The difference between the two conceptions of morality was that the government's argument was focused on the budget, whereas the Bishops' argument focused on particular groups of people.
The Bishops focused on fairness. They insisted that "budget repair should be achieved without unfairly placing the burden on the most vulnerable and disadvantaged in our society."
In giving priority to fairness they argued that the economy should serve people and not control them.
They worked out of the Catholic understanding that the relationships between people which constitute the economy are only part of a broader set of relationships that form a good and just society.
The economy must serve the flourishing of all people, particularly the most vulnerable.
The Bishops recognised that this view of the economy is not universally held: "Australia is in danger of allowing the economy to become a kind of false god to whom even human beings have to be sacrificed."
The indication that all is not well in any society is the way in which it treats the poor.
In Australia the fact that almost 14 per cent of Australians, including 600,000 children, live beneath the poverty line suggests the extent of the sacrifice already made to the economy god.
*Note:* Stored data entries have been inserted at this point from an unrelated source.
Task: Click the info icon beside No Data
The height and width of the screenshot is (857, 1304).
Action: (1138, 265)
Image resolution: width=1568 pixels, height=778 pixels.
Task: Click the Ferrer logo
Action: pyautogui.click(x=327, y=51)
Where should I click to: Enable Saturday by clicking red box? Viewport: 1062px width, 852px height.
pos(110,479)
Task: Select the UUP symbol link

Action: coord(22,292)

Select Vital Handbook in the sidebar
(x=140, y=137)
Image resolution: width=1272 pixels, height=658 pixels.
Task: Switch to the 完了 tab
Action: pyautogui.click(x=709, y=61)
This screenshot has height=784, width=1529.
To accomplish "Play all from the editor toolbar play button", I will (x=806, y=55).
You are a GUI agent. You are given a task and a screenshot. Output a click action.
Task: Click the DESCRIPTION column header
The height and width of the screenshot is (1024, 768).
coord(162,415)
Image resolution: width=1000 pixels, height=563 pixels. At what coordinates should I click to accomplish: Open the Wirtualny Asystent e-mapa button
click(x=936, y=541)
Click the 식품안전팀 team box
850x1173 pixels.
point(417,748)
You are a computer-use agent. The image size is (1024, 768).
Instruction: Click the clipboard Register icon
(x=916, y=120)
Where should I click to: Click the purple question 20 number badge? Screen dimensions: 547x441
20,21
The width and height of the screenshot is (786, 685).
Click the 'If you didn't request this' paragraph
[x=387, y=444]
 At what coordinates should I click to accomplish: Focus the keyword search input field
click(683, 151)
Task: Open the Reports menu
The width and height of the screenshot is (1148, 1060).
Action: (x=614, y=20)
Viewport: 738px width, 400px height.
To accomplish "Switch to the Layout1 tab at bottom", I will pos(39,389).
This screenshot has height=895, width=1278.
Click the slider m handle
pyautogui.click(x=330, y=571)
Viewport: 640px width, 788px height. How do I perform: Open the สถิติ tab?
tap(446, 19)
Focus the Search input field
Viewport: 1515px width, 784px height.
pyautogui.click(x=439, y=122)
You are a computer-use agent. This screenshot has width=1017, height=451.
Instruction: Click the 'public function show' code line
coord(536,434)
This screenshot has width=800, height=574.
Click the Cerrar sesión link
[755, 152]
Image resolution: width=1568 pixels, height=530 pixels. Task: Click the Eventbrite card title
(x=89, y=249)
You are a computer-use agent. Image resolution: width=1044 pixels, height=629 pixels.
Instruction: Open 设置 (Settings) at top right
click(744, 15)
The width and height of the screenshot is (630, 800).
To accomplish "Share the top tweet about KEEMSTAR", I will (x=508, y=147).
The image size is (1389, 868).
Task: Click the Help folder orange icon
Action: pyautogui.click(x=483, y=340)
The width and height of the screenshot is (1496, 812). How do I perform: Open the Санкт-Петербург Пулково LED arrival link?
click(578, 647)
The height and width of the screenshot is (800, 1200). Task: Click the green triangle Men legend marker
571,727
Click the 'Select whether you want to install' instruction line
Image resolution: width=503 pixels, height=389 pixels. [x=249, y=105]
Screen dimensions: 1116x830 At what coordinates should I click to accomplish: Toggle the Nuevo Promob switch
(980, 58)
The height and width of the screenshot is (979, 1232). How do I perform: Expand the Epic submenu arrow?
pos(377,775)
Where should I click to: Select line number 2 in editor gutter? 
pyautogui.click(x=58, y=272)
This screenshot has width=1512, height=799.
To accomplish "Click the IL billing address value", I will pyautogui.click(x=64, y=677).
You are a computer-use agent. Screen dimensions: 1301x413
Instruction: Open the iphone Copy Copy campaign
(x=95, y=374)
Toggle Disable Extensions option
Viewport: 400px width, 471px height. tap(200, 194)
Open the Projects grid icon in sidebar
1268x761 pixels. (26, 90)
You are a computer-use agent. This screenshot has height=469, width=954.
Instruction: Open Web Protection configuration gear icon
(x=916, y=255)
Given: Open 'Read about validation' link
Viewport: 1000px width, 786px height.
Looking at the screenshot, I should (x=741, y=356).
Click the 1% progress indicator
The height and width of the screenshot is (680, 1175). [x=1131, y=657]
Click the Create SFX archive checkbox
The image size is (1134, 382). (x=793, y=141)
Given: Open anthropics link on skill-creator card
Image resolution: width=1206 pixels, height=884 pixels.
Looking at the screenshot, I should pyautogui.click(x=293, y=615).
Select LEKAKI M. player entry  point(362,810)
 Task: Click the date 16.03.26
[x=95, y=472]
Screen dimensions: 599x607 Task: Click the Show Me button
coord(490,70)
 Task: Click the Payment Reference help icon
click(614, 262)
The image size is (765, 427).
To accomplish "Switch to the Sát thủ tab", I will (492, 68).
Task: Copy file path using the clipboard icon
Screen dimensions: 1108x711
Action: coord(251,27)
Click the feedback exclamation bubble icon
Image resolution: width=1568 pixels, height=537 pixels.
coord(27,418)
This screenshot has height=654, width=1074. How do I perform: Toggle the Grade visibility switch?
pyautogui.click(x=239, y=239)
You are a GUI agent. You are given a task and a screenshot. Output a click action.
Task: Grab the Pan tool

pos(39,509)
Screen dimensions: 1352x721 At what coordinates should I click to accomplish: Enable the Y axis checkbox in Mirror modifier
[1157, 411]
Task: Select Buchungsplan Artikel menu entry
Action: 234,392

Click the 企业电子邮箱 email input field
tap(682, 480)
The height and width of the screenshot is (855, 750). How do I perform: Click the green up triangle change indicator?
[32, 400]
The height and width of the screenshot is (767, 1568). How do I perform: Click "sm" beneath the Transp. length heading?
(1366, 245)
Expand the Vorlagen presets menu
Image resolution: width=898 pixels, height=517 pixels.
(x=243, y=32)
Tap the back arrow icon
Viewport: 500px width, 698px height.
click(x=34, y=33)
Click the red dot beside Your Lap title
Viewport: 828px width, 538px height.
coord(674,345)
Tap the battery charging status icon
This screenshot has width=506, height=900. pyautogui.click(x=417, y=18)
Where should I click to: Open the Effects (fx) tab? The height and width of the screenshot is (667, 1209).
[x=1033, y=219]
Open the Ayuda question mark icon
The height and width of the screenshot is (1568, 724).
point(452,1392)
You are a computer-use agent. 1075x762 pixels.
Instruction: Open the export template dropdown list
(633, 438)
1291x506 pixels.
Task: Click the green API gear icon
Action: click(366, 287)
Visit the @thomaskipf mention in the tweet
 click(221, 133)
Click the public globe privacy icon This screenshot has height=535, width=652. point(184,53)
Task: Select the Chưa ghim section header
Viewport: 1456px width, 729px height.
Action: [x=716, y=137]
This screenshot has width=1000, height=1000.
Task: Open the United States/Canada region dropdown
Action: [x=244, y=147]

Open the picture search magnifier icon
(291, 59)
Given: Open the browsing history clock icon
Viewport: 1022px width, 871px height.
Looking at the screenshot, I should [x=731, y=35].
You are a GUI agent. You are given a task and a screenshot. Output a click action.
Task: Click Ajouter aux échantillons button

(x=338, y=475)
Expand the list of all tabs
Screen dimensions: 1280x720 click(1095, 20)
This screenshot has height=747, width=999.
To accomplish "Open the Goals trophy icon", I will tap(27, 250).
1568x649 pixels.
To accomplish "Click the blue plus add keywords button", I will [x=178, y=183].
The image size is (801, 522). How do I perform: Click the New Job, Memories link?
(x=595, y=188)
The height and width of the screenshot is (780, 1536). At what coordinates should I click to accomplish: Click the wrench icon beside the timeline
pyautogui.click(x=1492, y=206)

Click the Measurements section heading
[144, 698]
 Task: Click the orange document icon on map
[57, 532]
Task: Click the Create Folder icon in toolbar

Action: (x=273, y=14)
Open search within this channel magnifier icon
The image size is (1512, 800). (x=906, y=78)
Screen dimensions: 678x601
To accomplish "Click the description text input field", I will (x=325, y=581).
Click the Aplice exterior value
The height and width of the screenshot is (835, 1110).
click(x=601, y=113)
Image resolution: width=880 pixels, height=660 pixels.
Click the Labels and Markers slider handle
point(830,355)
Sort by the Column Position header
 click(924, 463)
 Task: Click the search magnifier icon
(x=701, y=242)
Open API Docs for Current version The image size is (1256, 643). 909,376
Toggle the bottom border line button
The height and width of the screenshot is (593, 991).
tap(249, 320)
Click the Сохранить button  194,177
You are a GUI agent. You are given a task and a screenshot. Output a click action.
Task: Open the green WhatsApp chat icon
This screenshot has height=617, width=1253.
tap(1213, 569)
The Bishops concluded their statement with a commitment "to continue to address the structural causes of poverty and to promote the integral development of the poor."
Their statement does not break new ground. Its themes are those developed over more than a century of Catholic social reflection, although expressed with some of the pungent urgency characteristic of Pope Francis.
Its interest lies in the fact that it no longer represents a fringe view.
It represents a growing consensus about received economic wisdom.